いまや私達日本人の2人に1人がガンに罹り、死亡原因の3分の1がガンであります。
私達の身体は約60兆の細胞で構成され、その細胞は早くて1週間,長くて3ヶ月で壊れて死んで、それらを補う細胞が新たに生まれます。壊れた細胞を構成する元素は体外に排泄され、食べ物等を通して新たに体内に取入れられた元素が細胞の,私達の身体の構成元素となります。今日の皆様は元素的には3ヶ月前の皆様ではないのです。

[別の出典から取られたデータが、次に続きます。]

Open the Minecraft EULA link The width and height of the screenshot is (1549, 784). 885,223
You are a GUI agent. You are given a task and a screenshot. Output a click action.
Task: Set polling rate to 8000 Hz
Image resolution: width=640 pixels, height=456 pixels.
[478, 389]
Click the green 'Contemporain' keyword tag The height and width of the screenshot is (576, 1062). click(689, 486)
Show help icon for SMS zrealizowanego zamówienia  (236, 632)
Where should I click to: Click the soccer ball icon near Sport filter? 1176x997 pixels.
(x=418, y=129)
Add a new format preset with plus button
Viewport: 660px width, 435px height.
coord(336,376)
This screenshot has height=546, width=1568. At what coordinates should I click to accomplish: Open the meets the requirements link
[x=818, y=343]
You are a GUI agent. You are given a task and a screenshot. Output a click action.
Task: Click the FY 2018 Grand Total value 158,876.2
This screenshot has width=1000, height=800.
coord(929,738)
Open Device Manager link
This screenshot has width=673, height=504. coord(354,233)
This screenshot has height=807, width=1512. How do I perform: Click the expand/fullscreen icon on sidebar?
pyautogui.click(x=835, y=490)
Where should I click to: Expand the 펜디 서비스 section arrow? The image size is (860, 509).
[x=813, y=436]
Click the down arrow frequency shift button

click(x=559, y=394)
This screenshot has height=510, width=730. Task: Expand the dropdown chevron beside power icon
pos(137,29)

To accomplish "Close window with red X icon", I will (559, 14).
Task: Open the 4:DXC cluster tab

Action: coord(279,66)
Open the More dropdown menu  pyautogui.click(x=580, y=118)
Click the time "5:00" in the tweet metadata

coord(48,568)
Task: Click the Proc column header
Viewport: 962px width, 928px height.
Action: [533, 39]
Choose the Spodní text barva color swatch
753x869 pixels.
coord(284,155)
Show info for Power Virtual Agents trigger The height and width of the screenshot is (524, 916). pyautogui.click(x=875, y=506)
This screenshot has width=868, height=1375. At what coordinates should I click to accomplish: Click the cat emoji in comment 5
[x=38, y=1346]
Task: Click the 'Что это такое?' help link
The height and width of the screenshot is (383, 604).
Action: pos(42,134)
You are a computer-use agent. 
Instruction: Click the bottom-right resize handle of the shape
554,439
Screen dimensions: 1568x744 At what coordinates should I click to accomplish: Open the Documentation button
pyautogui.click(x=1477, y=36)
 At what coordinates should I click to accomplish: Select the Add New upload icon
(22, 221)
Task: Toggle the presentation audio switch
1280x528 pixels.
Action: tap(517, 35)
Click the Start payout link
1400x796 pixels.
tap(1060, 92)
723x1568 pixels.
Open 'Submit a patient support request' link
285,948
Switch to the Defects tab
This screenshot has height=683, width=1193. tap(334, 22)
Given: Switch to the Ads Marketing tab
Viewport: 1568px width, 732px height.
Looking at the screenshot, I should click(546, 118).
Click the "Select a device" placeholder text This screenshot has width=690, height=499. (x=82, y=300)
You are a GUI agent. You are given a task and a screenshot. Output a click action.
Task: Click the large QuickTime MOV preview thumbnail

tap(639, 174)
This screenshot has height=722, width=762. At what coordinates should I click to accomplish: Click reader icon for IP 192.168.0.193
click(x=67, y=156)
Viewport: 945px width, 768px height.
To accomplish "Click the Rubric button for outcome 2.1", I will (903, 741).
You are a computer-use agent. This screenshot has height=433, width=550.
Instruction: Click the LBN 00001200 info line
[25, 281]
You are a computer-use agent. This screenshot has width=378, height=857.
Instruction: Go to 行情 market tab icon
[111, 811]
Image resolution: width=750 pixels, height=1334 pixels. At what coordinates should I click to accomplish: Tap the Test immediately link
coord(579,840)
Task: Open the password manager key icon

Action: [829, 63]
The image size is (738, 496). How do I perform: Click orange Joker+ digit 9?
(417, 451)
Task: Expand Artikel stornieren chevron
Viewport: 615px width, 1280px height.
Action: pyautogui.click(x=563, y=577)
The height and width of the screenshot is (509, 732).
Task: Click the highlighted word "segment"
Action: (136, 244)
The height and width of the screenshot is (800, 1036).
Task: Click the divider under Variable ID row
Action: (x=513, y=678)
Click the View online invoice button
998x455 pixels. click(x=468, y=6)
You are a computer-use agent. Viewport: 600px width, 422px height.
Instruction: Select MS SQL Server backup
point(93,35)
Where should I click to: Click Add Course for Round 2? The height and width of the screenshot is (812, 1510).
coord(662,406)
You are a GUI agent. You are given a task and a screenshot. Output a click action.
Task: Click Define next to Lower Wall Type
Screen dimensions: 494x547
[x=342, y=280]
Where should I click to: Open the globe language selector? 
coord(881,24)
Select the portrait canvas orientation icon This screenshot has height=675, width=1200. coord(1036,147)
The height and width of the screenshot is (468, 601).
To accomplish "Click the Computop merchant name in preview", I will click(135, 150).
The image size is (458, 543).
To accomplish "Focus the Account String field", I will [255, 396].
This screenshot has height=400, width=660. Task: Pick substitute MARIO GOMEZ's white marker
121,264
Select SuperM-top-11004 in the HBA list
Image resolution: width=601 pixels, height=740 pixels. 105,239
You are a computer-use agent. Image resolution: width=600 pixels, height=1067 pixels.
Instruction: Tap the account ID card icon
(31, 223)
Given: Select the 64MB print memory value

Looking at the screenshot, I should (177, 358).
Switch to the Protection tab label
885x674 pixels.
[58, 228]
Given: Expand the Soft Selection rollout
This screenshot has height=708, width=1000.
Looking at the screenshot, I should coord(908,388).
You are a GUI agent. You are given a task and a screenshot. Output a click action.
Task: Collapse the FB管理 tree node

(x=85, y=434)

3ケ月前に皆様の身体を構成していた元素は,今は生物や空気、水、土などといろいろな形で皆様の体外で存在しています。「万物は流転する」です。現世での業(行為)に基づく因果応報の法則によって、死後の世界では色々なモノに生まれ変わる「輪廻」と言う仏教上の概念は、修行を積んだ僧侶の直感によって導かれ、科学の進んだ現代にも通用します。

科学的に表現すると、人生は空気を吸い肺の末梢の肺細胞の中で酸素を二酸化炭素と置換して排気し、水と食べ物を摂り、消化吸収して化学反応させ、不要なものを排泄しつつ、子孫を残すに尽きます。人体の中の全ての反応は、生命を維持する仕組みだけではなく、考えたり、体を動かしたりする神経細胞の間の情報伝達の仕組みも含めて、36℃前後の温度で、1気圧の下で、それぞれの反応系に対応した非常に多くの種類の大部分タンパク質で出来ている酵素が触媒として関係しています。タンパク質が失活する条件下では、体の中の反応が阻止され、病気となり死に至ります。人間は誠に高能率で精緻な化学工場です。最近は脳だけではなく、それぞれの臓器の間で交信する仕組みがあり、例えば腎臓は単に尿を作るだけではなく、健康維持の多様な分野で大切な仕事しているとのことです。

細胞が再生される時に、DNA転写による設計ミス、※発癌イ二シーター(initiator:起爆剤)の影響による施工ミスが生じて癌細胞が生まれ、人間30歳を過ぎれば誰でも癌細胞を体内に抱えています。※(1)細胞の原料となる食品と水の品質が大切。(2)タバコの喫煙。大気の汚染(自動車等の排気ガス、ダイオキシン、亜硫酸ガス等)。(3)放射線(宇宙線、天然の放射線、検査・治療のため等の医療用放射線照射)。(4)遺伝。(5)ストレス。(6)活性酸素など。老化と癌発症の仕組みは共通です。従って歳を重ねればガン細胞は増えていき、一所に数億個程度集まると、ガンとして発見されます。

食品と健康に関する情報で蔓延している情報は、最近はやりの言葉で表せば「fake news」が圧倒的に多く、誤った情報に騙されない「科学的literacy(素養・理解する能力)」と「メデアliteracy」を養って、自分の健康を自ら守らなければならない時代になりました。最近のガンの治療法の進歩は早いので、ガンに罹っても諦めないで今ある治験の裏付けのある的確な治療を受けて一日も長く生き延びることです。ガン即ち死ではありません。